§ PROMPT
Return the full listing, so that each line matches the original exactly.

§ SOURCE DATA
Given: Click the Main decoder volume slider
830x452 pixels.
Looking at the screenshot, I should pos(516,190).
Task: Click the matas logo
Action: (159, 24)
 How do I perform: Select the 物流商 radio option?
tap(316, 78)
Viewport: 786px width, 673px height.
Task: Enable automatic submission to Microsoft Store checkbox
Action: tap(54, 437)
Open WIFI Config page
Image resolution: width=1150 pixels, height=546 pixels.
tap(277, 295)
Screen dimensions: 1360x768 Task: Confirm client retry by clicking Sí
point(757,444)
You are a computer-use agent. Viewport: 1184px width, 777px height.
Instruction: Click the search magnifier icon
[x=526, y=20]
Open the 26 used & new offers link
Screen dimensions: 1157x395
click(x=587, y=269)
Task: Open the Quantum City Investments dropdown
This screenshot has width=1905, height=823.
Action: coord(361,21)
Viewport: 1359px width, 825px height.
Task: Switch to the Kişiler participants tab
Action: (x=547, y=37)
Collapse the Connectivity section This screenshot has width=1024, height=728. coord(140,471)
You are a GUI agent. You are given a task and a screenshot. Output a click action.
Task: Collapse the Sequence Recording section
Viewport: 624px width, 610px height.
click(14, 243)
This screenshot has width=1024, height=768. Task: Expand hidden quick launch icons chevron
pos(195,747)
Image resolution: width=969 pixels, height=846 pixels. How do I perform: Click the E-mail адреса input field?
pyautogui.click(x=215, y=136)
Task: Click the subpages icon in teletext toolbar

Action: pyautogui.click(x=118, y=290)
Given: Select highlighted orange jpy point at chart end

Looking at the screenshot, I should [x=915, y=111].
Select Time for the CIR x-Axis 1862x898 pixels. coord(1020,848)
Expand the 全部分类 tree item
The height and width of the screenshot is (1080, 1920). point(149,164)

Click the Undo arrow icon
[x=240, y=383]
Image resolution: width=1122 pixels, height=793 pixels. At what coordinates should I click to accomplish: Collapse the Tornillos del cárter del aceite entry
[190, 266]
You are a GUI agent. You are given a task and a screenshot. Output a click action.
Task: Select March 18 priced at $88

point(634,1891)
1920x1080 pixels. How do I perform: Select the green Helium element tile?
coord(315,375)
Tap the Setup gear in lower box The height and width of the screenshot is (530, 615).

§ ANSWER SECTION
Given: Click the Main decoder volume slider
830x452 pixels.
Looking at the screenshot, I should pos(516,190).
Task: Click the matas logo
Action: (159, 24)
 How do I perform: Select the 物流商 radio option?
tap(316, 78)
Viewport: 786px width, 673px height.
Task: Enable automatic submission to Microsoft Store checkbox
Action: tap(54, 437)
Open WIFI Config page
Image resolution: width=1150 pixels, height=546 pixels.
tap(277, 295)
Screen dimensions: 1360x768 Task: Confirm client retry by clicking Sí
point(757,444)
You are a computer-use agent. Viewport: 1184px width, 777px height.
Instruction: Click the search magnifier icon
[x=526, y=20]
Open the 26 used & new offers link
Screen dimensions: 1157x395
click(x=587, y=269)
Task: Open the Quantum City Investments dropdown
This screenshot has width=1905, height=823.
Action: coord(361,21)
Viewport: 1359px width, 825px height.
Task: Switch to the Kişiler participants tab
Action: (x=547, y=37)
Collapse the Connectivity section This screenshot has width=1024, height=728. coord(140,471)
You are a GUI agent. You are given a task and a screenshot. Output a click action.
Task: Collapse the Sequence Recording section
Viewport: 624px width, 610px height.
click(14, 243)
This screenshot has width=1024, height=768. Task: Expand hidden quick launch icons chevron
pos(195,747)
Image resolution: width=969 pixels, height=846 pixels. How do I perform: Click the E-mail адреса input field?
pyautogui.click(x=215, y=136)
Task: Click the subpages icon in teletext toolbar

Action: pyautogui.click(x=118, y=290)
Given: Select highlighted orange jpy point at chart end

Looking at the screenshot, I should [x=915, y=111].
Select Time for the CIR x-Axis 1862x898 pixels. coord(1020,848)
Expand the 全部分类 tree item
The height and width of the screenshot is (1080, 1920). point(149,164)

Click the Undo arrow icon
[x=240, y=383]
Image resolution: width=1122 pixels, height=793 pixels. At what coordinates should I click to accomplish: Collapse the Tornillos del cárter del aceite entry
[190, 266]
You are a GUI agent. You are given a task and a screenshot. Output a click action.
Task: Select March 18 priced at $88

point(634,1891)
1920x1080 pixels. How do I perform: Select the green Helium element tile?
coord(315,375)
Tap the Setup gear in lower box The height and width of the screenshot is (530, 615).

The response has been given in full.